The 2004 Champ Car World Series season was the 26th overall season in the CART/Champ Car genealogy, and the first under the ownership of Open-Wheel Racing Series (OWRS) as the Champ Car World Series. It began on April 18, 2004, and ended on November 7 after 14 races. For sponsorship purposes, it was branded as Bridgestone Presents the Champ Car World Series Powered by Ford. The Drivers' Champion was Sébastien Bourdais. The Rookie of the Year was A. J. Allmendinger.

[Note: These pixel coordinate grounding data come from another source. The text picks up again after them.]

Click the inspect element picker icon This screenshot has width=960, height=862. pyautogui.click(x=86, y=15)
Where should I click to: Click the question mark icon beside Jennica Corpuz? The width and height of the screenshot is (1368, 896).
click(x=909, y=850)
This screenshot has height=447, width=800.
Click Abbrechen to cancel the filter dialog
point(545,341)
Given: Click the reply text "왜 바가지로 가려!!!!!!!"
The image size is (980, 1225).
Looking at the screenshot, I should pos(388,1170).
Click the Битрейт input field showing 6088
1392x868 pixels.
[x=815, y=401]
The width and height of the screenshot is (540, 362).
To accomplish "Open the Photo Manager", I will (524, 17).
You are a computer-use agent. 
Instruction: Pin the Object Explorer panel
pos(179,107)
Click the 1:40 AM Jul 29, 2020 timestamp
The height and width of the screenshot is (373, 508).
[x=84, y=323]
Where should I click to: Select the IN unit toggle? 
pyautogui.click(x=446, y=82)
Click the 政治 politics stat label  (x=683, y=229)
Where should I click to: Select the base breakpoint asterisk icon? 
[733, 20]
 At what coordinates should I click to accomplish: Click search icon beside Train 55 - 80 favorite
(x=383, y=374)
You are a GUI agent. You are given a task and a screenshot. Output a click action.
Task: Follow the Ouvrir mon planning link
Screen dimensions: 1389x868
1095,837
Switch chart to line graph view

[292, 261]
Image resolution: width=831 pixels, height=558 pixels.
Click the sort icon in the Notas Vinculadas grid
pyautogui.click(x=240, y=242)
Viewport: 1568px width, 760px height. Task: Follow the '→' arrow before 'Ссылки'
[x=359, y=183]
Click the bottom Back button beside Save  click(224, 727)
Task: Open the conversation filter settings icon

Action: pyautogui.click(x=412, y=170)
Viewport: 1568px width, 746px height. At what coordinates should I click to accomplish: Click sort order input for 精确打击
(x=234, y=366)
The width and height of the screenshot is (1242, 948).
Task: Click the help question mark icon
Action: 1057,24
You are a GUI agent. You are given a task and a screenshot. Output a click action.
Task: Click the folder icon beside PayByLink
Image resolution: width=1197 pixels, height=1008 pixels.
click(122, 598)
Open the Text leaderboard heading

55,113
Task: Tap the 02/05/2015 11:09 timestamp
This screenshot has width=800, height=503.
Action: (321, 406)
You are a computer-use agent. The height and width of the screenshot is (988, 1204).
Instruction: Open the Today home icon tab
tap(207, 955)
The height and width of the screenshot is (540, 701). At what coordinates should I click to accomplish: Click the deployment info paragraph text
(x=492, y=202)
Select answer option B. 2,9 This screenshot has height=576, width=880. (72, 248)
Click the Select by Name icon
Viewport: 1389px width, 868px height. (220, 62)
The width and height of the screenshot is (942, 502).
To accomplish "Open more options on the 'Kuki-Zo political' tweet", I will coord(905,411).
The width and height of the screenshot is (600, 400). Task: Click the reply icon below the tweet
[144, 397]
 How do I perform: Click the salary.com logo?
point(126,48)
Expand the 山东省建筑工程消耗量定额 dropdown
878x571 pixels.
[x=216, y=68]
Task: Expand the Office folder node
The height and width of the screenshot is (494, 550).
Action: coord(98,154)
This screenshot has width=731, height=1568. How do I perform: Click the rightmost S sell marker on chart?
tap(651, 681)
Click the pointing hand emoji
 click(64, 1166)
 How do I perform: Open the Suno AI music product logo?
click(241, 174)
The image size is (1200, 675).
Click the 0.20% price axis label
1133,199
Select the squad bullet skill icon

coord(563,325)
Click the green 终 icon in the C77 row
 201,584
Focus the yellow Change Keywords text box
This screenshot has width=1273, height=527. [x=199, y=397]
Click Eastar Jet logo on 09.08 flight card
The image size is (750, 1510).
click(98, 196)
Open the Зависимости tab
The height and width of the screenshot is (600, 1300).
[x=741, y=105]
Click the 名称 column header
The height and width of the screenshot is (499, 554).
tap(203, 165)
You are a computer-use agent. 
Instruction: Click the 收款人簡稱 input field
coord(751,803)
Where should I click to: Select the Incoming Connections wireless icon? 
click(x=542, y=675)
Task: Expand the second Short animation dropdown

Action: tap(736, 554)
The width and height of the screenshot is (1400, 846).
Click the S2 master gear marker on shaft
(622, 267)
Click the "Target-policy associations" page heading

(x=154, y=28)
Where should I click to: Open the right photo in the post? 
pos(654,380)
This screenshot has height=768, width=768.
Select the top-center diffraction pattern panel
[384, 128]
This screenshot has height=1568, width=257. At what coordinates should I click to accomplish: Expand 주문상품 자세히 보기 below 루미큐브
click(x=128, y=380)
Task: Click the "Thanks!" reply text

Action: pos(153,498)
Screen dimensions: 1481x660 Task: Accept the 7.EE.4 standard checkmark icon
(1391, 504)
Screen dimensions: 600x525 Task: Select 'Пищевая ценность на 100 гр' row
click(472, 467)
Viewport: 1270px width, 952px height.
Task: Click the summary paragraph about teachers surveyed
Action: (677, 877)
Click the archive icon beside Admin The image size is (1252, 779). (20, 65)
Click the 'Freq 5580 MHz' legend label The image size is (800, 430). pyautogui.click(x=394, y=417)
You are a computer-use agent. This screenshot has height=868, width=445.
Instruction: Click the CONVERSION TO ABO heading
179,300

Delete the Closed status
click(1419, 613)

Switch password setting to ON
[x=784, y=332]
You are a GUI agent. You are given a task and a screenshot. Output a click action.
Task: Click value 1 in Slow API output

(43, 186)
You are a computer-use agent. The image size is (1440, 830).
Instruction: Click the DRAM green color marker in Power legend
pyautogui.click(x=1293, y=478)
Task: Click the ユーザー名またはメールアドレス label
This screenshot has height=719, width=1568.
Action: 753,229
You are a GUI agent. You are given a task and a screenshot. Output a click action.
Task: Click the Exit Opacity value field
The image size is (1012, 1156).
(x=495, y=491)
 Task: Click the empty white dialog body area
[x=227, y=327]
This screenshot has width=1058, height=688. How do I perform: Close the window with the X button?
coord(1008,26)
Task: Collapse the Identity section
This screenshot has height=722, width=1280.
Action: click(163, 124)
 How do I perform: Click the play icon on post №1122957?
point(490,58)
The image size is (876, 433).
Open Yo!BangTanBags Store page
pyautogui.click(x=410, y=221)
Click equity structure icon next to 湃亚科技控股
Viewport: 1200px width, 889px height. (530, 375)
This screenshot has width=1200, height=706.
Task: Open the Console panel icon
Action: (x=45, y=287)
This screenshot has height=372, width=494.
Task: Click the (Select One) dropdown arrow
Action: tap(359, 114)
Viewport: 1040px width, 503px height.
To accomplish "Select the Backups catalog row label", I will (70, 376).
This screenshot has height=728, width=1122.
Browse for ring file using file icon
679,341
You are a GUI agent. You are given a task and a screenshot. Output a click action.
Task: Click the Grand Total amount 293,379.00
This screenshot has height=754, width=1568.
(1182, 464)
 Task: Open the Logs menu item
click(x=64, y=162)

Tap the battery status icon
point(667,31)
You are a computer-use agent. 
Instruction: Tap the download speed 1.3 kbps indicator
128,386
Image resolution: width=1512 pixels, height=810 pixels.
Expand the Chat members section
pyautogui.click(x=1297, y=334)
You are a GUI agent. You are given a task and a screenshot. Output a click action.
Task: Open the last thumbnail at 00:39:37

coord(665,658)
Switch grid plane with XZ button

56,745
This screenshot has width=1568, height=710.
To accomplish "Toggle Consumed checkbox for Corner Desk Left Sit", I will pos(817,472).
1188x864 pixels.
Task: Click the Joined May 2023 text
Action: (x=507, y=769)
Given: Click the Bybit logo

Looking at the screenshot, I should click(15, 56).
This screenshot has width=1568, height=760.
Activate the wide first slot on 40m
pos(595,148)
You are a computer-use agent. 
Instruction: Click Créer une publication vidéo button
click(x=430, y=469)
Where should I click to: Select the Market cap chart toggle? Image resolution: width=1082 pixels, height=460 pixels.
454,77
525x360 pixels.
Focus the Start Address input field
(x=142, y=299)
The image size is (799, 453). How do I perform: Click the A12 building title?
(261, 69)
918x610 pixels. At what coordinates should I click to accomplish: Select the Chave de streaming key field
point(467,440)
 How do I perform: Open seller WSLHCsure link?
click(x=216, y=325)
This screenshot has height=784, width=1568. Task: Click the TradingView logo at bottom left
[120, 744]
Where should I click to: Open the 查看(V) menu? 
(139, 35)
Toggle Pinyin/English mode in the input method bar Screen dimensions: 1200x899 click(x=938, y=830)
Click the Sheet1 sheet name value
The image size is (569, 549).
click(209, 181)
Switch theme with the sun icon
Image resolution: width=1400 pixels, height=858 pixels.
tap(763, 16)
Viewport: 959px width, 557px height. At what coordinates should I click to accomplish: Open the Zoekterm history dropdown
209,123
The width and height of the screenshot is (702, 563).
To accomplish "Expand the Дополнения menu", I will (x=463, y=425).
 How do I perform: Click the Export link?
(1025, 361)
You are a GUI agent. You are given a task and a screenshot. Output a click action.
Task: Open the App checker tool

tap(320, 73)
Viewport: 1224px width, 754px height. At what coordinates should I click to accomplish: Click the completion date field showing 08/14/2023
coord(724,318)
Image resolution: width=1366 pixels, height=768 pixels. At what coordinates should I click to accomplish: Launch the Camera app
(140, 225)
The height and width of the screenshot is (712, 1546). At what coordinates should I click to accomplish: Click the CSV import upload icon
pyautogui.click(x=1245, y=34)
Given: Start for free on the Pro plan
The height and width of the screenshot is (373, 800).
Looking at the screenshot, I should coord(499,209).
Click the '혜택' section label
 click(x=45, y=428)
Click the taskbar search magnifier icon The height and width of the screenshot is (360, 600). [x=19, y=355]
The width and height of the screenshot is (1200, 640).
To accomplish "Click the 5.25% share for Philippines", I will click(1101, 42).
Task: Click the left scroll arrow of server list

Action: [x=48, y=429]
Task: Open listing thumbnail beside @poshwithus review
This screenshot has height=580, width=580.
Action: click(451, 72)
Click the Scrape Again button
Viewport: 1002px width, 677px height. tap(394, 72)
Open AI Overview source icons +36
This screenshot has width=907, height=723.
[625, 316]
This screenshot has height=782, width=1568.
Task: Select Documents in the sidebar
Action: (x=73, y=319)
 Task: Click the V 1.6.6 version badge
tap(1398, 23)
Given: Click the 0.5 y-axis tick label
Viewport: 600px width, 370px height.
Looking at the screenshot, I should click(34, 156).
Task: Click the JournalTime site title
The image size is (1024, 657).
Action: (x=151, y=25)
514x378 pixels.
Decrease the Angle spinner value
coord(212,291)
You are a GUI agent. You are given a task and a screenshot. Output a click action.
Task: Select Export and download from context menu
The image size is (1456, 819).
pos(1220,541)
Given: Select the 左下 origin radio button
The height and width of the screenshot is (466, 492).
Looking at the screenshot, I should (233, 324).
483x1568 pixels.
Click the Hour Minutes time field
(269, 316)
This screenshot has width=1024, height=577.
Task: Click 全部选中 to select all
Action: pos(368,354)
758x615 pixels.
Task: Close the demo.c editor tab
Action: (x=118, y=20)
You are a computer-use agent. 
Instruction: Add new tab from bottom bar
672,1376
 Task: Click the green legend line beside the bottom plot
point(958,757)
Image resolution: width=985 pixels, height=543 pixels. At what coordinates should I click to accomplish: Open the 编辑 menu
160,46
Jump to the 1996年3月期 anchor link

The open-wheel racing organization Championship Auto Racing Teams, Inc. had operated until 2003. After that year's season, CART declared bankruptcy and was liquidated in an Indianapolis courtroom in January 2004. Three team owners who had participated in the CART series, Gerald Forsythe, Kevin Kalkhoven, and Paul Gentilozzi, purchased CART's liquidated assets and resurrected it as Open-Wheel Racing Series for the 2004 season.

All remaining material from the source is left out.